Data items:

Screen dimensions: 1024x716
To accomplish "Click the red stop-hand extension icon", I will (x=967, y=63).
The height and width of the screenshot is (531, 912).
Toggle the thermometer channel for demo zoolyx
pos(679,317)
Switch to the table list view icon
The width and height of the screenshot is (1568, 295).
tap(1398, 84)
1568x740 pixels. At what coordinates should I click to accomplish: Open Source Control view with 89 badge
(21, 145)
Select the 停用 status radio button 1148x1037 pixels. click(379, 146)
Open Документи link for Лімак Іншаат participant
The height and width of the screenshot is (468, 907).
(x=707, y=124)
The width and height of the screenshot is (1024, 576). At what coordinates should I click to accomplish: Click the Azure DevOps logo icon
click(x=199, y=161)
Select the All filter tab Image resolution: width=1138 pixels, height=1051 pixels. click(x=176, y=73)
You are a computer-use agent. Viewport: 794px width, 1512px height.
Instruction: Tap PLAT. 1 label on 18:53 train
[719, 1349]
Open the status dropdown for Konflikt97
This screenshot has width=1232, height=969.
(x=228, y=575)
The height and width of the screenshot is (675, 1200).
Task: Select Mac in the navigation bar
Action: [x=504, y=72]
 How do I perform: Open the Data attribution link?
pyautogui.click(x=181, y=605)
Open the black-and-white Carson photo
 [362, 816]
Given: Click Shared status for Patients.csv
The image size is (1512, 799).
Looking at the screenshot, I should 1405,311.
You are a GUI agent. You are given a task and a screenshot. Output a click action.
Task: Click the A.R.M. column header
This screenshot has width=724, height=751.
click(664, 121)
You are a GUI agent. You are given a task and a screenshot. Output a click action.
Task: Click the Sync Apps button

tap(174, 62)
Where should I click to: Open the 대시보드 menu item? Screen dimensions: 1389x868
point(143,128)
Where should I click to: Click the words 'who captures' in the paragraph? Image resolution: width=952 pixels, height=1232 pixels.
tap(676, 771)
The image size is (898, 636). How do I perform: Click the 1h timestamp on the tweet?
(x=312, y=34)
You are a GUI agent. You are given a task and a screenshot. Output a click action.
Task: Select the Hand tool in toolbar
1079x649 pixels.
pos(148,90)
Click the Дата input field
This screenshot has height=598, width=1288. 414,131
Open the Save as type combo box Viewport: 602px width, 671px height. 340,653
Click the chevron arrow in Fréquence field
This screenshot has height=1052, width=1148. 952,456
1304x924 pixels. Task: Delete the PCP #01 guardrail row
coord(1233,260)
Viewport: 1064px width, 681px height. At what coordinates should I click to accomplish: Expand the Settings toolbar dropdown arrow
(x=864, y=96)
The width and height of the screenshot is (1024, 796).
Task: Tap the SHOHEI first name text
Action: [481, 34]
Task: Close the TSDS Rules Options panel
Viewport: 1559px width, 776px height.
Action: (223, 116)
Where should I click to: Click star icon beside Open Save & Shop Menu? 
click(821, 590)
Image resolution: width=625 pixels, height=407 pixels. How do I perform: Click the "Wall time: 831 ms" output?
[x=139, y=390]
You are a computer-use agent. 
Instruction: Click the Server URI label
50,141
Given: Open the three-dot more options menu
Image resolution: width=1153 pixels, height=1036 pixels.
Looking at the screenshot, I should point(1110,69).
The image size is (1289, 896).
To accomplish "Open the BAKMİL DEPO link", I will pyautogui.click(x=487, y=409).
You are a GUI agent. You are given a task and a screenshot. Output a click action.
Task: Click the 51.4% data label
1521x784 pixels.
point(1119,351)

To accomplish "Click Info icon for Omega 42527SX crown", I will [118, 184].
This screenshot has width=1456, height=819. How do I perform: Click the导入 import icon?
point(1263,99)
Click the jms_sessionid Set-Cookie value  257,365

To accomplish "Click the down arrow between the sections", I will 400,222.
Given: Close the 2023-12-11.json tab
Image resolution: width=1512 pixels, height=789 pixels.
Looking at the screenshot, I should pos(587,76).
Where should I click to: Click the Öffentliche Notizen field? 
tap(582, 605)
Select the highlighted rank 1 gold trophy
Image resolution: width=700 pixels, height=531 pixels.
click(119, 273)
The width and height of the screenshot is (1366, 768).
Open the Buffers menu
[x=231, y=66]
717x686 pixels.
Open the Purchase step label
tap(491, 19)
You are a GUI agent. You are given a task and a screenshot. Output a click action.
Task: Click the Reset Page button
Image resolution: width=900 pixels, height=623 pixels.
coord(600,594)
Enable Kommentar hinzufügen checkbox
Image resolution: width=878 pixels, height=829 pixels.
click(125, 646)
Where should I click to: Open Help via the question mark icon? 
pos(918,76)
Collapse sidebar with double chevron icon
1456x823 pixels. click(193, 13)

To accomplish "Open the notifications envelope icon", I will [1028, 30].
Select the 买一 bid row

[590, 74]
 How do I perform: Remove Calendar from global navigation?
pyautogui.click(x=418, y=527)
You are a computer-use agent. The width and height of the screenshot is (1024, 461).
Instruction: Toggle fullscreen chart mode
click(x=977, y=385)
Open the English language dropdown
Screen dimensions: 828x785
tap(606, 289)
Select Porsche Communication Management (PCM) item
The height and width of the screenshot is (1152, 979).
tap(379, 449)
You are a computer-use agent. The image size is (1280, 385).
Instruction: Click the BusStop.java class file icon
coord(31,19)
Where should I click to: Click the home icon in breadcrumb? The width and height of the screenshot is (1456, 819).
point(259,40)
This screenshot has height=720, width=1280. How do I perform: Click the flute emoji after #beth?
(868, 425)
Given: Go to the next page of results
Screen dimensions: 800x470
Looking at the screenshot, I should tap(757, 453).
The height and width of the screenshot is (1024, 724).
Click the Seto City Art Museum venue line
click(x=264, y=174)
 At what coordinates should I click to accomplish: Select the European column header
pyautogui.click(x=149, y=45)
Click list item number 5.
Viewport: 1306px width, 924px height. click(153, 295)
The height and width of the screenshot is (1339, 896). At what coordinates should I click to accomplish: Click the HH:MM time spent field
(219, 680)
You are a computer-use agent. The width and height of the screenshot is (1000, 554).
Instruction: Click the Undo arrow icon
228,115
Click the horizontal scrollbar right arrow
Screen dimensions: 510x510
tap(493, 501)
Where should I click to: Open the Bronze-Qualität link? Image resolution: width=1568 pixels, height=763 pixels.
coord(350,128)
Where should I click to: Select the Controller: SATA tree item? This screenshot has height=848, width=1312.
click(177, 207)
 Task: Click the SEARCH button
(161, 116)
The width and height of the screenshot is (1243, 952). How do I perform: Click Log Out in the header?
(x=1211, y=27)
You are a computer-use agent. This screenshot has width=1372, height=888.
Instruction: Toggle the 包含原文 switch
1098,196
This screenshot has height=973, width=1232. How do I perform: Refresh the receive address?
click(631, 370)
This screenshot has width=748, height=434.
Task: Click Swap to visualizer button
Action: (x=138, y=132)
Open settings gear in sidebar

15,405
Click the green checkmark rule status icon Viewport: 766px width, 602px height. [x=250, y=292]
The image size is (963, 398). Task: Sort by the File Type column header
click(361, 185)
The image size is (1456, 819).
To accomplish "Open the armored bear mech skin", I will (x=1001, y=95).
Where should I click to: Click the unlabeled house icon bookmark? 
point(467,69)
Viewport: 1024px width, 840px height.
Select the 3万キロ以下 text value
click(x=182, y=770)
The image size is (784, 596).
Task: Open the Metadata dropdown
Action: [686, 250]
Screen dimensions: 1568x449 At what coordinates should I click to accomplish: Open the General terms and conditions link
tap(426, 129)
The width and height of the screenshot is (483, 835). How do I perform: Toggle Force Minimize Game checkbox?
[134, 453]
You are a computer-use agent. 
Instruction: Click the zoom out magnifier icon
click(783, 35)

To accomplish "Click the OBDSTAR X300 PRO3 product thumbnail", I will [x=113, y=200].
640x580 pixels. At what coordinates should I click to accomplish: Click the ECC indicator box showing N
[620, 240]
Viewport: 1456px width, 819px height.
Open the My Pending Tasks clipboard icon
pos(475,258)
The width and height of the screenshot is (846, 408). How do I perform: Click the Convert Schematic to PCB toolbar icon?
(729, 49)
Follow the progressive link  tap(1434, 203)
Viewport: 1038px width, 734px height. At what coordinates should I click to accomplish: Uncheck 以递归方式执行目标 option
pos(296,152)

**REQUIREMENT**
If a line contains the word "computer", count it; give the total for the entries above and nothing else.

**ANSWER TO THIS PROBLEM**
7